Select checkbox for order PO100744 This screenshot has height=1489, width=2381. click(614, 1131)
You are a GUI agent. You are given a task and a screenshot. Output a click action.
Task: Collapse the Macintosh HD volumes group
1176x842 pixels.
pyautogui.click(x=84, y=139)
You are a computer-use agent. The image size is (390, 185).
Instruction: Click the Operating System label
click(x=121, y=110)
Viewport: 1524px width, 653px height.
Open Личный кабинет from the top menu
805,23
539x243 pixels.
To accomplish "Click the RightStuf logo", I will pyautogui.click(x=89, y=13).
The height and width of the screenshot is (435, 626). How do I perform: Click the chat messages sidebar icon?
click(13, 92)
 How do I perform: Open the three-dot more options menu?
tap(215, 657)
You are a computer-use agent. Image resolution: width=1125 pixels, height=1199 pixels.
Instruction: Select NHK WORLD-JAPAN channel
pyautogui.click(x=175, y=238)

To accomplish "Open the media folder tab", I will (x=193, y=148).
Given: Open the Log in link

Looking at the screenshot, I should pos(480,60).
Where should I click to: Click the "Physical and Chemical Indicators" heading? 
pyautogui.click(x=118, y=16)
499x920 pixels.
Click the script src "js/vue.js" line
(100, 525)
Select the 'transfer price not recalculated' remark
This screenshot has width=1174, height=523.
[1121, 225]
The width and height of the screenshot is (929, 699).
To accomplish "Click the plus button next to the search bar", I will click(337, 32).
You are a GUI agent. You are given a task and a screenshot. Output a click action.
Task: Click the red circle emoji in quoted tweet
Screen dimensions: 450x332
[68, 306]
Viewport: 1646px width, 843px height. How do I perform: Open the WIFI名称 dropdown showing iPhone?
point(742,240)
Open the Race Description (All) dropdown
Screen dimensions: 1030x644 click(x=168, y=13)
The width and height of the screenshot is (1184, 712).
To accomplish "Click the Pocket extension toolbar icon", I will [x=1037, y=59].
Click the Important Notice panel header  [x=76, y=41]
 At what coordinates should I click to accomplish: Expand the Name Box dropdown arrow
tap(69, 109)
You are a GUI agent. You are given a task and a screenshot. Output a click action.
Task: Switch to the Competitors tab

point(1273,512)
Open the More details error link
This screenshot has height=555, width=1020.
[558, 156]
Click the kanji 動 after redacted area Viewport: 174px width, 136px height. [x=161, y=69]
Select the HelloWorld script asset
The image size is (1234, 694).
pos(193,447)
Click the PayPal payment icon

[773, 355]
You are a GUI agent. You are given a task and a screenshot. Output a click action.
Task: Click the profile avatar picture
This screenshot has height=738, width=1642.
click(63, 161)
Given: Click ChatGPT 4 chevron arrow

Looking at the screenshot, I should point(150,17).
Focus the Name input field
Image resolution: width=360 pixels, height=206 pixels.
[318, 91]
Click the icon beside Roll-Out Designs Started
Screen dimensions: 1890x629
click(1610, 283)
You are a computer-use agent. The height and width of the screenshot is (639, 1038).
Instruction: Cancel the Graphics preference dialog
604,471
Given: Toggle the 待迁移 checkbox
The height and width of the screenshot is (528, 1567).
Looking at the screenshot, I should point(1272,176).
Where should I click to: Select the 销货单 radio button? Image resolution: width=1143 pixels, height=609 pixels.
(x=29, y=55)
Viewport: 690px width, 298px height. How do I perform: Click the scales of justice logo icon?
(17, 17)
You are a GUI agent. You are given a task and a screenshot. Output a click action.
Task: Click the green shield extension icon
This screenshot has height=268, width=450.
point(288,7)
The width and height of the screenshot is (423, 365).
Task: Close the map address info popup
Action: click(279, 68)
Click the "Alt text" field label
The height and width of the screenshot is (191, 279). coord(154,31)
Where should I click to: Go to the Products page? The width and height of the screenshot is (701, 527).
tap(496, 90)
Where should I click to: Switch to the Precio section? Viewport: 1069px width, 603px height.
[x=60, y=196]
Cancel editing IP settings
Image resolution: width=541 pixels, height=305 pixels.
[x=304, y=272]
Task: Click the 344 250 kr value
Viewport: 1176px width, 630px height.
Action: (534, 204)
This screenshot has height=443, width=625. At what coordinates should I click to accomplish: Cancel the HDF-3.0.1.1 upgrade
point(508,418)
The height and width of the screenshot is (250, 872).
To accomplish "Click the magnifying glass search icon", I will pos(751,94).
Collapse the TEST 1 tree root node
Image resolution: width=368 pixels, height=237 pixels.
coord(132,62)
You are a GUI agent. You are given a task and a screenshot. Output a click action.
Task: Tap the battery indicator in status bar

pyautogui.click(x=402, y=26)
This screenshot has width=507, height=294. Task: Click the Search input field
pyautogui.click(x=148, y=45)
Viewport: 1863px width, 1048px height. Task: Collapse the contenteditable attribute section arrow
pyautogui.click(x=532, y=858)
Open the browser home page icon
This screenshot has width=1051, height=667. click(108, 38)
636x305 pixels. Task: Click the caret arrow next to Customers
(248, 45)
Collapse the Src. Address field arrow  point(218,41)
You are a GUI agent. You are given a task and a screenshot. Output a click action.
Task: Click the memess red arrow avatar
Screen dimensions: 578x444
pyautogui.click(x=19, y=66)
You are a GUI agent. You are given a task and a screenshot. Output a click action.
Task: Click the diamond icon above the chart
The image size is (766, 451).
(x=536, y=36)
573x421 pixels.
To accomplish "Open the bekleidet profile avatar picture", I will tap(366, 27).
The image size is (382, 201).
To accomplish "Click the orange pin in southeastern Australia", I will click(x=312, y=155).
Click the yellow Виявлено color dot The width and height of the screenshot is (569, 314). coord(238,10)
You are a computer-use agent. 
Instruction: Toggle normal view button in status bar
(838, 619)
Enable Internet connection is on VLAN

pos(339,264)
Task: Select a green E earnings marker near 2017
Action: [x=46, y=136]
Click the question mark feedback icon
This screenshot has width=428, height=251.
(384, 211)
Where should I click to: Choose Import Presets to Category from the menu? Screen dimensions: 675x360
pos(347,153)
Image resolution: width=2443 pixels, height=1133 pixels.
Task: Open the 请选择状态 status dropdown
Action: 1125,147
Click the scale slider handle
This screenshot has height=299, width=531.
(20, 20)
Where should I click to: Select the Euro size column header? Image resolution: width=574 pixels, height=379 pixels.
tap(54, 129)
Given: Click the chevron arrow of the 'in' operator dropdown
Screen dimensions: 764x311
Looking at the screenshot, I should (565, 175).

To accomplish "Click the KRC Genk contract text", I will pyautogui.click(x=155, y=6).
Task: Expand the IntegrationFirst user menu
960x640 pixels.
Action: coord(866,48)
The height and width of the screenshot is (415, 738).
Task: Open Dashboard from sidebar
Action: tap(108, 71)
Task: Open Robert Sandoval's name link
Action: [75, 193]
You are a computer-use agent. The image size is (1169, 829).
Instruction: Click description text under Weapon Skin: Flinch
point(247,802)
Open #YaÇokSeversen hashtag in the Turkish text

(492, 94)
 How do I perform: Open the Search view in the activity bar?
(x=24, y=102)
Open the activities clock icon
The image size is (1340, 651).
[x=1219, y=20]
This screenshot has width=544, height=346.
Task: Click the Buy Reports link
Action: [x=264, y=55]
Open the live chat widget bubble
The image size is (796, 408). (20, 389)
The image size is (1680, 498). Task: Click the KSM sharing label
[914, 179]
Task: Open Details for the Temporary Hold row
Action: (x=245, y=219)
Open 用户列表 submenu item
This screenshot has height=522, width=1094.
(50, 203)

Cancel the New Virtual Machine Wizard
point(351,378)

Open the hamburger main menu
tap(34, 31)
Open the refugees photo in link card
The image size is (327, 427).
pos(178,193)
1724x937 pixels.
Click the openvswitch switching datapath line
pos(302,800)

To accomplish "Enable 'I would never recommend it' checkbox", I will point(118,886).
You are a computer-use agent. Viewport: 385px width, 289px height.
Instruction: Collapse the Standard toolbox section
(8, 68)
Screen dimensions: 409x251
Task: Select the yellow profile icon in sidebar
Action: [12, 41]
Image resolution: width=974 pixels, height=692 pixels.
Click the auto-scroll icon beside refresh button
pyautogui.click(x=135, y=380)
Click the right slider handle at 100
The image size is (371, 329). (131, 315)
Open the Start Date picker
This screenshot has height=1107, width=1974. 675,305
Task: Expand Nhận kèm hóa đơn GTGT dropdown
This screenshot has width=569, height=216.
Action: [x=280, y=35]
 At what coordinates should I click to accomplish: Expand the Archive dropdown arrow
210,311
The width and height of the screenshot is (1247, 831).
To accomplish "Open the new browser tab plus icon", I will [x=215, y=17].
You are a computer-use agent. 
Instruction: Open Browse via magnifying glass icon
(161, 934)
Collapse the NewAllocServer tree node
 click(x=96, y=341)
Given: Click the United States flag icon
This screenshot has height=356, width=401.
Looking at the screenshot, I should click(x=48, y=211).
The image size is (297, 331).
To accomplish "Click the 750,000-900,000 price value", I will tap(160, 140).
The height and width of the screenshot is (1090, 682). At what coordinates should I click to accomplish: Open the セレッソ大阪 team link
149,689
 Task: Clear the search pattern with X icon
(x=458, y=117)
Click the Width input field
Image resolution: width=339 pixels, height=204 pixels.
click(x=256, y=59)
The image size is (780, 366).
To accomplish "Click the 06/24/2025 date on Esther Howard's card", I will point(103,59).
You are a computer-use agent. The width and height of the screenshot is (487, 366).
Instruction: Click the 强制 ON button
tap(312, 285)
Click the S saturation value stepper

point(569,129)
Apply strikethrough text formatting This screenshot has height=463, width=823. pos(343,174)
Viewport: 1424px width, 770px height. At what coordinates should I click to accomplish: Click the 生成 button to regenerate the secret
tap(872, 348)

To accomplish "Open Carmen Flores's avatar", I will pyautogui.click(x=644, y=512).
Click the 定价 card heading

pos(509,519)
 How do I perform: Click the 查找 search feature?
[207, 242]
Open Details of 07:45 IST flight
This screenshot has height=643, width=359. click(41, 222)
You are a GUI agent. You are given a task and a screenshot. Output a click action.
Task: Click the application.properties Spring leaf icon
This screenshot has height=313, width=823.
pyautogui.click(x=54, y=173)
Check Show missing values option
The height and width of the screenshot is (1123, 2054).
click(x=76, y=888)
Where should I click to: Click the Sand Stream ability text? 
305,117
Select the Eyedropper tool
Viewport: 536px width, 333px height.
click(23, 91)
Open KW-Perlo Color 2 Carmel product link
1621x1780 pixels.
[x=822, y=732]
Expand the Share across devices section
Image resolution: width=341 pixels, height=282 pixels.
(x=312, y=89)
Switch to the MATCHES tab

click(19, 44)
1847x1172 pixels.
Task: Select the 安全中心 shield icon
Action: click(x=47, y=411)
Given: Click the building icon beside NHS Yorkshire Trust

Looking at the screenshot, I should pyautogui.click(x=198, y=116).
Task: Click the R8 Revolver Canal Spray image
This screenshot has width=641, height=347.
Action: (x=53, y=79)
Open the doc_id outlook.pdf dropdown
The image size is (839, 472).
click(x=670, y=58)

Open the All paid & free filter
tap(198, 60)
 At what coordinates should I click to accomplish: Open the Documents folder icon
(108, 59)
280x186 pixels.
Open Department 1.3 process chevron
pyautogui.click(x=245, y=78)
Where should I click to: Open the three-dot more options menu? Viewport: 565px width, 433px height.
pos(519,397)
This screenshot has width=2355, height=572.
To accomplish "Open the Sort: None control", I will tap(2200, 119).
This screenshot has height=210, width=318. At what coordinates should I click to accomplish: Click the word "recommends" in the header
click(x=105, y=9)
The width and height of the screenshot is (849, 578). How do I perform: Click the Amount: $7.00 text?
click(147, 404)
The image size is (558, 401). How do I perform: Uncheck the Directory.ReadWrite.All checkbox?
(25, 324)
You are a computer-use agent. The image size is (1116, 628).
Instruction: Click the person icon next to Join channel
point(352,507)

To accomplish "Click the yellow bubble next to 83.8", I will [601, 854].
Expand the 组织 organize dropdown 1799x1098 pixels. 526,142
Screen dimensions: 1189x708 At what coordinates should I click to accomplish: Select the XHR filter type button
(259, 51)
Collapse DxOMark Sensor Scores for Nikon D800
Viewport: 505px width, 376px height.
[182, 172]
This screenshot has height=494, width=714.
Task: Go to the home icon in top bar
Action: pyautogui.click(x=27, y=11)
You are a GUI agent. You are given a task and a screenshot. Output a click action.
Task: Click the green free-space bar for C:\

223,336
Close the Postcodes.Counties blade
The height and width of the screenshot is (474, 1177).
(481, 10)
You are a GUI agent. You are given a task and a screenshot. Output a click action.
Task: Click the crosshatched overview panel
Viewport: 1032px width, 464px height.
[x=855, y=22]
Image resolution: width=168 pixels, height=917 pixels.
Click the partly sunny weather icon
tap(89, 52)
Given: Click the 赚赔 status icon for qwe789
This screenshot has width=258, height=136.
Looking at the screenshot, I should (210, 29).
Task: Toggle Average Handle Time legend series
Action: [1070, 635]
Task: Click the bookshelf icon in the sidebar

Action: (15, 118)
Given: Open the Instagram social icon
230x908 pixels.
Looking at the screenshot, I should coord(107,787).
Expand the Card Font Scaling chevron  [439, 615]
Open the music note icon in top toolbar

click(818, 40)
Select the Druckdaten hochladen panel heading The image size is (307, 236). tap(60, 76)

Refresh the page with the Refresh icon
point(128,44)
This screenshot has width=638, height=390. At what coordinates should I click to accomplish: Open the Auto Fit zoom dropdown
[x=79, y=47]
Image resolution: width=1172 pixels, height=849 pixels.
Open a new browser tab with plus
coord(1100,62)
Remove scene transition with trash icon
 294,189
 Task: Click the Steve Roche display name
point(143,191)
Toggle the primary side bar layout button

====

Problem requirements: Can you write out the items above word for word, beginning at their first line and stopping after the line that contains "point(742,240)"?

Output of the exercise:
Select checkbox for order PO100744 This screenshot has height=1489, width=2381. click(614, 1131)
You are a GUI agent. You are given a task and a screenshot. Output a click action.
Task: Collapse the Macintosh HD volumes group
1176x842 pixels.
pyautogui.click(x=84, y=139)
You are a computer-use agent. The image size is (390, 185).
Instruction: Click the Operating System label
click(x=121, y=110)
Viewport: 1524px width, 653px height.
Open Личный кабинет from the top menu
805,23
539x243 pixels.
To accomplish "Click the RightStuf logo", I will pyautogui.click(x=89, y=13).
The height and width of the screenshot is (435, 626). How do I perform: Click the chat messages sidebar icon?
click(13, 92)
 How do I perform: Open the three-dot more options menu?
tap(215, 657)
You are a computer-use agent. Image resolution: width=1125 pixels, height=1199 pixels.
Instruction: Select NHK WORLD-JAPAN channel
pyautogui.click(x=175, y=238)

To accomplish "Open the media folder tab", I will (x=193, y=148).
Given: Open the Log in link

Looking at the screenshot, I should pos(480,60).
Where should I click to: Click the "Physical and Chemical Indicators" heading? 
pyautogui.click(x=118, y=16)
499x920 pixels.
Click the script src "js/vue.js" line
(100, 525)
Select the 'transfer price not recalculated' remark
This screenshot has width=1174, height=523.
[1121, 225]
The width and height of the screenshot is (929, 699).
To accomplish "Click the plus button next to the search bar", I will click(337, 32).
You are a GUI agent. You are given a task and a screenshot. Output a click action.
Task: Click the red circle emoji in quoted tweet
Screen dimensions: 450x332
[68, 306]
Viewport: 1646px width, 843px height. How do I perform: Open the WIFI名称 dropdown showing iPhone?
point(742,240)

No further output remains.